Exercise data:
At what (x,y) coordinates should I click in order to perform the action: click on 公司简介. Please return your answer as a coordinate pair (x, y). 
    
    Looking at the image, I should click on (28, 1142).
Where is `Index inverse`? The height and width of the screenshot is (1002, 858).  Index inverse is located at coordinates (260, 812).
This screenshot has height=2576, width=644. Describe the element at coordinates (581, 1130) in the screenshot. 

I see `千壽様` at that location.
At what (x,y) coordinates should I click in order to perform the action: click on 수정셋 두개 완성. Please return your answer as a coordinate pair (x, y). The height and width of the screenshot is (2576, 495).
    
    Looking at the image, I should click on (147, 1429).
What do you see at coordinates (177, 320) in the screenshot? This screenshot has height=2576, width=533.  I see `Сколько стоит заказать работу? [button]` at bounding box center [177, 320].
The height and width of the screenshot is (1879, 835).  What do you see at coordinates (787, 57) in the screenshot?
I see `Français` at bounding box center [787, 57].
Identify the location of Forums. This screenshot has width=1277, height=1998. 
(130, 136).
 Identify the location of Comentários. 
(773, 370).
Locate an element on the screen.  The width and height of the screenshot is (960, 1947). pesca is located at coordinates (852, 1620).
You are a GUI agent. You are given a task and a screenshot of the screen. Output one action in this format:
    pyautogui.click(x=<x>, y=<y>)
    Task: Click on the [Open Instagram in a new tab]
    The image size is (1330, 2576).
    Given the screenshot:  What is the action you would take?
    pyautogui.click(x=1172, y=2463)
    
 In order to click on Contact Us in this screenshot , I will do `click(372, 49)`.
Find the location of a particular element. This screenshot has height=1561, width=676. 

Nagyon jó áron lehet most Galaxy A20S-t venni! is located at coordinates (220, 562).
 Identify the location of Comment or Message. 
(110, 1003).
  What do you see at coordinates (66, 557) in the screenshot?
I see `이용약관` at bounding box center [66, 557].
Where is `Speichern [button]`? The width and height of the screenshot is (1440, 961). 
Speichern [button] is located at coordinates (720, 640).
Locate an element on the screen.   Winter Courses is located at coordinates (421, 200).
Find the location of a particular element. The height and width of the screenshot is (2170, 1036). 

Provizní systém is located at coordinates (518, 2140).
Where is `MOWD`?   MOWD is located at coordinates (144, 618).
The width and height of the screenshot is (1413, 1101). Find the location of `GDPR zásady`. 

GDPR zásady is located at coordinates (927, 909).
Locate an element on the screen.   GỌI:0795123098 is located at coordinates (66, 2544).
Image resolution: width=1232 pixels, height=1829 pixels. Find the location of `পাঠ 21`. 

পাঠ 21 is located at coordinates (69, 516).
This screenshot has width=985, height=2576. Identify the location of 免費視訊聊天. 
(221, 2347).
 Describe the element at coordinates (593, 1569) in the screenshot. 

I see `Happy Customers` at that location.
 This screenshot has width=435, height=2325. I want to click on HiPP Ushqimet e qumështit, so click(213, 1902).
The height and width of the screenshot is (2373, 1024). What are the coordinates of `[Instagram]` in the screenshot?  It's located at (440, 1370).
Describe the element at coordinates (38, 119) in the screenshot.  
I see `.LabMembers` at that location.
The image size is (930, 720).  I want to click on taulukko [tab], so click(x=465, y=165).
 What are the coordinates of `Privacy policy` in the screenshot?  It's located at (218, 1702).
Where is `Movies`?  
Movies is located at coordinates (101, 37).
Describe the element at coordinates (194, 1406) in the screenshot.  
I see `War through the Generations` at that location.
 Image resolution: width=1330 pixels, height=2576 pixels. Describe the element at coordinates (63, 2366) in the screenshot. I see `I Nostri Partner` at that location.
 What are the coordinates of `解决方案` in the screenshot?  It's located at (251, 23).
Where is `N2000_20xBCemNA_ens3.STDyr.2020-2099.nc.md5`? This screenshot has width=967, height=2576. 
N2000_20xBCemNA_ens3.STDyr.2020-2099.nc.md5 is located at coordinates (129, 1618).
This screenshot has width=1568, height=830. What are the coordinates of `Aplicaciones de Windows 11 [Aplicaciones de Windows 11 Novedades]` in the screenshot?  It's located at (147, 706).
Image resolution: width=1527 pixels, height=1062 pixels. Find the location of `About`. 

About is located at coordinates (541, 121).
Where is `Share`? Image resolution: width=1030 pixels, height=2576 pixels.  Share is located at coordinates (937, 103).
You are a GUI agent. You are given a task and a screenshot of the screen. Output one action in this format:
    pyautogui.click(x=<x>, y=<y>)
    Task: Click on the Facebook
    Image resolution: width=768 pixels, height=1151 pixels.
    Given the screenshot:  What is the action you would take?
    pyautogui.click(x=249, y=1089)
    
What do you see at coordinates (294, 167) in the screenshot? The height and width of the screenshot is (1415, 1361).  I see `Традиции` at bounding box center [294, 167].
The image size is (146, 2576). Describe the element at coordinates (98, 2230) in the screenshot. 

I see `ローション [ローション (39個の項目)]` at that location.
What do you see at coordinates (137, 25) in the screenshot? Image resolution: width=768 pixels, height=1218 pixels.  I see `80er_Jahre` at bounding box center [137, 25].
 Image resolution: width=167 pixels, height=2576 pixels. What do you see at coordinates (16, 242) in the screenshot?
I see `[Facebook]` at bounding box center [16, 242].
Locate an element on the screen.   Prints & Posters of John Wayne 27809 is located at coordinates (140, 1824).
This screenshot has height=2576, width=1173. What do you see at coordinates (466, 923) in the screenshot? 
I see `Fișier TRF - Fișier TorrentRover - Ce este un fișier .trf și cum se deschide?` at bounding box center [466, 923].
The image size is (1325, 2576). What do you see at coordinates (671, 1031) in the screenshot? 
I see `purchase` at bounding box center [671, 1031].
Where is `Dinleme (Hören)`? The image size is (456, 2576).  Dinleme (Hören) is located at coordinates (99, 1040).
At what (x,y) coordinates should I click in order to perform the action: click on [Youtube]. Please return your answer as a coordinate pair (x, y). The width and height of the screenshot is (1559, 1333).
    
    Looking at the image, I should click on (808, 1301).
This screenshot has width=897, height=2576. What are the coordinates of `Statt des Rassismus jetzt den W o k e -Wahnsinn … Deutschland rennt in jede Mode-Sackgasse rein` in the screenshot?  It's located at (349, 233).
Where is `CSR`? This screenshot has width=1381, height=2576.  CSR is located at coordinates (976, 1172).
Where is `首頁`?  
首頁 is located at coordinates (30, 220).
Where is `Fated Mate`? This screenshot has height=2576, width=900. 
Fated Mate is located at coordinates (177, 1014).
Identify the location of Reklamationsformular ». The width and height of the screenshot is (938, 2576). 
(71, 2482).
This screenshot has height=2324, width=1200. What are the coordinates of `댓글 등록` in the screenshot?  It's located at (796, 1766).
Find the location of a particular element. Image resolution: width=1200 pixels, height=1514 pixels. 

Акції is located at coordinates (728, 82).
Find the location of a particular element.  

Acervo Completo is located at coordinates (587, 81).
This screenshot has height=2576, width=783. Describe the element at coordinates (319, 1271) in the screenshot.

Given problem: Reproduce verbatim the part of the data above that begins with the line containing "What do you see at coordinates (137, 25)" and ends with the line containing "center [466, 923].", including both of those lines.

Result for this task:
What do you see at coordinates (137, 25) in the screenshot? Image resolution: width=768 pixels, height=1218 pixels.  I see `80er_Jahre` at bounding box center [137, 25].
 Image resolution: width=167 pixels, height=2576 pixels. What do you see at coordinates (16, 242) in the screenshot?
I see `[Facebook]` at bounding box center [16, 242].
Locate an element on the screen.   Prints & Posters of John Wayne 27809 is located at coordinates (140, 1824).
This screenshot has height=2576, width=1173. What do you see at coordinates (466, 923) in the screenshot? 
I see `Fișier TRF - Fișier TorrentRover - Ce este un fișier .trf și cum se deschide?` at bounding box center [466, 923].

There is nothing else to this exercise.